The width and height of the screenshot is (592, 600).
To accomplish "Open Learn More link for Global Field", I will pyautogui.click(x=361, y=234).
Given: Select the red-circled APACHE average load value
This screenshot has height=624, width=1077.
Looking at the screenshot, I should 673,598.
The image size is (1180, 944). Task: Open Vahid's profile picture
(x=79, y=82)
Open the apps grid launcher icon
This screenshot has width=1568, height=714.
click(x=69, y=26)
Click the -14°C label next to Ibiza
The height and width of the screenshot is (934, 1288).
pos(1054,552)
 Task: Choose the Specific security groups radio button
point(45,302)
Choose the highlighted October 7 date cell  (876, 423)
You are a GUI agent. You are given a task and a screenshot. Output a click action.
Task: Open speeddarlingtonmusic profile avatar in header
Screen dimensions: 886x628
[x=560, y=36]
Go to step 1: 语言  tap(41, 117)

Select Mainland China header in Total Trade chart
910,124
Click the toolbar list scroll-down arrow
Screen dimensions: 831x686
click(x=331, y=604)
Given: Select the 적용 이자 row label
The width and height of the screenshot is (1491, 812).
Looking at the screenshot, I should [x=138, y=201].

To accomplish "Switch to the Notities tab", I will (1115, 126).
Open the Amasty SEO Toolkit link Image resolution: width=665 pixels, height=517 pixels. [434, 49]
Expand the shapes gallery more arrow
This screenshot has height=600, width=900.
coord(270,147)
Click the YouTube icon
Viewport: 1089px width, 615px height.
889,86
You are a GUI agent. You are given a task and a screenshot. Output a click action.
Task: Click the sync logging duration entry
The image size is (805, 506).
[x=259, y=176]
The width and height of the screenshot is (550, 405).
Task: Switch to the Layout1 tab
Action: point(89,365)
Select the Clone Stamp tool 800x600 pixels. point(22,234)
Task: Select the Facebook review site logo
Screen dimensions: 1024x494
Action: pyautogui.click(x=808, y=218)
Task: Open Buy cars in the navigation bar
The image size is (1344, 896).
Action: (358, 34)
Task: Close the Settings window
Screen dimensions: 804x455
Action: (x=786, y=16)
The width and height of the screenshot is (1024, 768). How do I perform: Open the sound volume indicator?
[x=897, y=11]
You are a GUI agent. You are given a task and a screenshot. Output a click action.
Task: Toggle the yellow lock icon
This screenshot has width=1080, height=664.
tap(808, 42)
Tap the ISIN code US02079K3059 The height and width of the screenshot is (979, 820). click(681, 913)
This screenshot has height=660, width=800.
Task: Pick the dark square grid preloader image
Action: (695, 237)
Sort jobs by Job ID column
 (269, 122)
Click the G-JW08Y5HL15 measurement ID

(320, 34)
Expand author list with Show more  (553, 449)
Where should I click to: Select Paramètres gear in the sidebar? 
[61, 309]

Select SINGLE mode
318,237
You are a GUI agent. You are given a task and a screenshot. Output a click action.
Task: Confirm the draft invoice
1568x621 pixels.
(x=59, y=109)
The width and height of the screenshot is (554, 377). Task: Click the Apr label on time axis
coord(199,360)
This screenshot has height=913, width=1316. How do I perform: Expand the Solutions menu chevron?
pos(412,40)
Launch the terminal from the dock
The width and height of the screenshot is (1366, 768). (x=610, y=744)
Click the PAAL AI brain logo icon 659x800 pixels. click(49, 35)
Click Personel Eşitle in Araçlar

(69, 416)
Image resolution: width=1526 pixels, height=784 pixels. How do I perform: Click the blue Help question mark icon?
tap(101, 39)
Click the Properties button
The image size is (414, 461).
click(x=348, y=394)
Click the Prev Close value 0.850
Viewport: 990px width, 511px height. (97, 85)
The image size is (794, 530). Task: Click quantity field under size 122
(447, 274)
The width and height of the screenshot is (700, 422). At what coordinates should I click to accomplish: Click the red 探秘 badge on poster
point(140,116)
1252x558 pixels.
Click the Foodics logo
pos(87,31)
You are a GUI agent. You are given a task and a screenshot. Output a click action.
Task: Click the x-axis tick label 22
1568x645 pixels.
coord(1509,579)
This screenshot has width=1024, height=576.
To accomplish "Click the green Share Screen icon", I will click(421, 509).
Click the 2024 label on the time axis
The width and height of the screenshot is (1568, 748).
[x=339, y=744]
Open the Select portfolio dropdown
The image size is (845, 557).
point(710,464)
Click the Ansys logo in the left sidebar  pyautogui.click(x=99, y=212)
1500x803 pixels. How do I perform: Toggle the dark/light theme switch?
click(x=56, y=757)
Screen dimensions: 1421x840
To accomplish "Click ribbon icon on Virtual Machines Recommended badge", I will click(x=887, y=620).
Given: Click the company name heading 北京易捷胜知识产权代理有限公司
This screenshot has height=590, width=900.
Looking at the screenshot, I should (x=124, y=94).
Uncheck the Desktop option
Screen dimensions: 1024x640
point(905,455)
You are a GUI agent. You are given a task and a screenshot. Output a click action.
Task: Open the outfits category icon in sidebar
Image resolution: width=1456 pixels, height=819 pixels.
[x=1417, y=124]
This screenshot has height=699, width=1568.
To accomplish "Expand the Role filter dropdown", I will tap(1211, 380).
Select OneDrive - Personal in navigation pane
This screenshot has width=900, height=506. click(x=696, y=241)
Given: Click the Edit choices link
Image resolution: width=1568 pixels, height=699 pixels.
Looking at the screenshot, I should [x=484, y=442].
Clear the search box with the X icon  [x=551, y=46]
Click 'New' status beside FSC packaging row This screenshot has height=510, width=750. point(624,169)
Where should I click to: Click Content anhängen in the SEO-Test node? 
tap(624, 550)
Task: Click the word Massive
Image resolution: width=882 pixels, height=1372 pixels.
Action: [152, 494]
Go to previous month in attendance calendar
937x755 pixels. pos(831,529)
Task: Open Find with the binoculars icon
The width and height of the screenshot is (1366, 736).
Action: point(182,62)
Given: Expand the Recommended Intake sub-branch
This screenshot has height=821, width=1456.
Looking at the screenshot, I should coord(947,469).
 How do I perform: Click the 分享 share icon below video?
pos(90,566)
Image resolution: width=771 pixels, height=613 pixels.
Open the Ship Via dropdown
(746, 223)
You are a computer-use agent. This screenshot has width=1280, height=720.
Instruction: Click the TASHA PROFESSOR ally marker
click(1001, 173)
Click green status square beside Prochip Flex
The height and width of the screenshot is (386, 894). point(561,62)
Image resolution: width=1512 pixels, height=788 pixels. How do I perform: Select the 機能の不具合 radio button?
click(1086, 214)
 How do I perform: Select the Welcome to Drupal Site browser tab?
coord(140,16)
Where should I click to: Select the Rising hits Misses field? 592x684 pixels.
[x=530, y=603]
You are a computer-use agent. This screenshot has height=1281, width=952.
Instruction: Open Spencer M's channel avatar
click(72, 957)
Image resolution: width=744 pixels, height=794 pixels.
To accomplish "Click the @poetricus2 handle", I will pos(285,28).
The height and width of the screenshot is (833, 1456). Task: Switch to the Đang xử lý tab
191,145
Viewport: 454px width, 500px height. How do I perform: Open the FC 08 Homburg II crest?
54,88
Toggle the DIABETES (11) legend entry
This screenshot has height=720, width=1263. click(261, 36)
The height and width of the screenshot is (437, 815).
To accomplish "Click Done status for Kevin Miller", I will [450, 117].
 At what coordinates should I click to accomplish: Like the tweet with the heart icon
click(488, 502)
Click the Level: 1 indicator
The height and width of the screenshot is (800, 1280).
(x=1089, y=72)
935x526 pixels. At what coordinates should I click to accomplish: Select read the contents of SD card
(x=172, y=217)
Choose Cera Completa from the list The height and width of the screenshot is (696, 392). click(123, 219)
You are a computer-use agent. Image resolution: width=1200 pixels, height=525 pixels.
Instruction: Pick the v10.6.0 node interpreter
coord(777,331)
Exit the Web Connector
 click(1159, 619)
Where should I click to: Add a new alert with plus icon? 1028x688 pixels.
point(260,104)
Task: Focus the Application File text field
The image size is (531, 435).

------------------------------------------------

- **Exercise details**:
Write the records out once more, exactly as shown.

- **Task answer**:
The width and height of the screenshot is (592, 600).
To accomplish "Open Learn More link for Global Field", I will pyautogui.click(x=361, y=234).
Given: Select the red-circled APACHE average load value
This screenshot has height=624, width=1077.
Looking at the screenshot, I should 673,598.
The image size is (1180, 944). Task: Open Vahid's profile picture
(x=79, y=82)
Open the apps grid launcher icon
This screenshot has width=1568, height=714.
click(x=69, y=26)
Click the -14°C label next to Ibiza
The height and width of the screenshot is (934, 1288).
pos(1054,552)
 Task: Choose the Specific security groups radio button
point(45,302)
Choose the highlighted October 7 date cell  (876, 423)
You are a GUI agent. You are given a task and a screenshot. Output a click action.
Task: Open speeddarlingtonmusic profile avatar in header
Screen dimensions: 886x628
[x=560, y=36]
Go to step 1: 语言  tap(41, 117)

Select Mainland China header in Total Trade chart
910,124
Click the toolbar list scroll-down arrow
Screen dimensions: 831x686
click(x=331, y=604)
Given: Select the 적용 이자 row label
The width and height of the screenshot is (1491, 812).
Looking at the screenshot, I should [x=138, y=201].

To accomplish "Switch to the Notities tab", I will (1115, 126).
Open the Amasty SEO Toolkit link Image resolution: width=665 pixels, height=517 pixels. [434, 49]
Expand the shapes gallery more arrow
This screenshot has height=600, width=900.
coord(270,147)
Click the YouTube icon
Viewport: 1089px width, 615px height.
889,86
You are a GUI agent. You are given a task and a screenshot. Output a click action.
Task: Click the sync logging duration entry
The image size is (805, 506).
[x=259, y=176]
The width and height of the screenshot is (550, 405).
Task: Switch to the Layout1 tab
Action: point(89,365)
Select the Clone Stamp tool 800x600 pixels. point(22,234)
Task: Select the Facebook review site logo
Screen dimensions: 1024x494
Action: pyautogui.click(x=808, y=218)
Task: Open Buy cars in the navigation bar
The image size is (1344, 896).
Action: (358, 34)
Task: Close the Settings window
Screen dimensions: 804x455
Action: (x=786, y=16)
The width and height of the screenshot is (1024, 768). How do I perform: Open the sound volume indicator?
[x=897, y=11]
You are a GUI agent. You are given a task and a screenshot. Output a click action.
Task: Toggle the yellow lock icon
This screenshot has width=1080, height=664.
tap(808, 42)
Tap the ISIN code US02079K3059 The height and width of the screenshot is (979, 820). click(681, 913)
This screenshot has height=660, width=800.
Task: Pick the dark square grid preloader image
Action: (695, 237)
Sort jobs by Job ID column
 (269, 122)
Click the G-JW08Y5HL15 measurement ID

(320, 34)
Expand author list with Show more  (553, 449)
Where should I click to: Select Paramètres gear in the sidebar? 
[61, 309]

Select SINGLE mode
318,237
You are a GUI agent. You are given a task and a screenshot. Output a click action.
Task: Confirm the draft invoice
1568x621 pixels.
(x=59, y=109)
The width and height of the screenshot is (554, 377). Task: Click the Apr label on time axis
coord(199,360)
This screenshot has height=913, width=1316. How do I perform: Expand the Solutions menu chevron?
pos(412,40)
Launch the terminal from the dock
The width and height of the screenshot is (1366, 768). (x=610, y=744)
Click the PAAL AI brain logo icon 659x800 pixels. click(49, 35)
Click Personel Eşitle in Araçlar

(69, 416)
Image resolution: width=1526 pixels, height=784 pixels. How do I perform: Click the blue Help question mark icon?
tap(101, 39)
Click the Properties button
The image size is (414, 461).
click(x=348, y=394)
Click the Prev Close value 0.850
Viewport: 990px width, 511px height. (97, 85)
The image size is (794, 530). Task: Click quantity field under size 122
(447, 274)
The width and height of the screenshot is (700, 422). At what coordinates should I click to accomplish: Click the red 探秘 badge on poster
point(140,116)
1252x558 pixels.
Click the Foodics logo
pos(87,31)
You are a GUI agent. You are given a task and a screenshot. Output a click action.
Task: Click the x-axis tick label 22
1568x645 pixels.
coord(1509,579)
This screenshot has width=1024, height=576.
To accomplish "Click the green Share Screen icon", I will click(421, 509).
Click the 2024 label on the time axis
The width and height of the screenshot is (1568, 748).
[x=339, y=744]
Open the Select portfolio dropdown
The image size is (845, 557).
point(710,464)
Click the Ansys logo in the left sidebar  pyautogui.click(x=99, y=212)
1500x803 pixels. How do I perform: Toggle the dark/light theme switch?
click(x=56, y=757)
Screen dimensions: 1421x840
To accomplish "Click ribbon icon on Virtual Machines Recommended badge", I will click(x=887, y=620).
Given: Click the company name heading 北京易捷胜知识产权代理有限公司
This screenshot has height=590, width=900.
Looking at the screenshot, I should (x=124, y=94).
Uncheck the Desktop option
Screen dimensions: 1024x640
point(905,455)
You are a GUI agent. You are given a task and a screenshot. Output a click action.
Task: Open the outfits category icon in sidebar
Image resolution: width=1456 pixels, height=819 pixels.
[x=1417, y=124]
This screenshot has height=699, width=1568.
To accomplish "Expand the Role filter dropdown", I will tap(1211, 380).
Select OneDrive - Personal in navigation pane
This screenshot has width=900, height=506. click(x=696, y=241)
Given: Click the Edit choices link
Image resolution: width=1568 pixels, height=699 pixels.
Looking at the screenshot, I should [x=484, y=442].
Clear the search box with the X icon  [x=551, y=46]
Click 'New' status beside FSC packaging row This screenshot has height=510, width=750. point(624,169)
Where should I click to: Click Content anhängen in the SEO-Test node? 
tap(624, 550)
Task: Click the word Massive
Image resolution: width=882 pixels, height=1372 pixels.
Action: [152, 494]
Go to previous month in attendance calendar
937x755 pixels. pos(831,529)
Task: Open Find with the binoculars icon
The width and height of the screenshot is (1366, 736).
Action: point(182,62)
Given: Expand the Recommended Intake sub-branch
This screenshot has height=821, width=1456.
Looking at the screenshot, I should coord(947,469).
 How do I perform: Click the 分享 share icon below video?
pos(90,566)
Image resolution: width=771 pixels, height=613 pixels.
Open the Ship Via dropdown
(746, 223)
You are a computer-use agent. This screenshot has width=1280, height=720.
Instruction: Click the TASHA PROFESSOR ally marker
click(1001, 173)
Click green status square beside Prochip Flex
The height and width of the screenshot is (386, 894). point(561,62)
Image resolution: width=1512 pixels, height=788 pixels. How do I perform: Select the 機能の不具合 radio button?
click(1086, 214)
 How do I perform: Select the Welcome to Drupal Site browser tab?
coord(140,16)
Where should I click to: Select the Rising hits Misses field? 592x684 pixels.
[x=530, y=603]
You are a computer-use agent. This screenshot has height=1281, width=952.
Instruction: Open Spencer M's channel avatar
click(72, 957)
Image resolution: width=744 pixels, height=794 pixels.
To accomplish "Click the @poetricus2 handle", I will pos(285,28).
The height and width of the screenshot is (833, 1456). Task: Switch to the Đang xử lý tab
191,145
Viewport: 454px width, 500px height. How do I perform: Open the FC 08 Homburg II crest?
54,88
Toggle the DIABETES (11) legend entry
This screenshot has height=720, width=1263. click(261, 36)
The height and width of the screenshot is (437, 815).
To accomplish "Click Done status for Kevin Miller", I will [450, 117].
 At what coordinates should I click to accomplish: Like the tweet with the heart icon
click(488, 502)
Click the Level: 1 indicator
The height and width of the screenshot is (800, 1280).
(x=1089, y=72)
935x526 pixels. At what coordinates should I click to accomplish: Select read the contents of SD card
(x=172, y=217)
Choose Cera Completa from the list The height and width of the screenshot is (696, 392). click(123, 219)
You are a computer-use agent. Image resolution: width=1200 pixels, height=525 pixels.
Instruction: Pick the v10.6.0 node interpreter
coord(777,331)
Exit the Web Connector
 click(1159, 619)
Where should I click to: Add a new alert with plus icon? 1028x688 pixels.
point(260,104)
Task: Focus the Application File text field
The image size is (531, 435).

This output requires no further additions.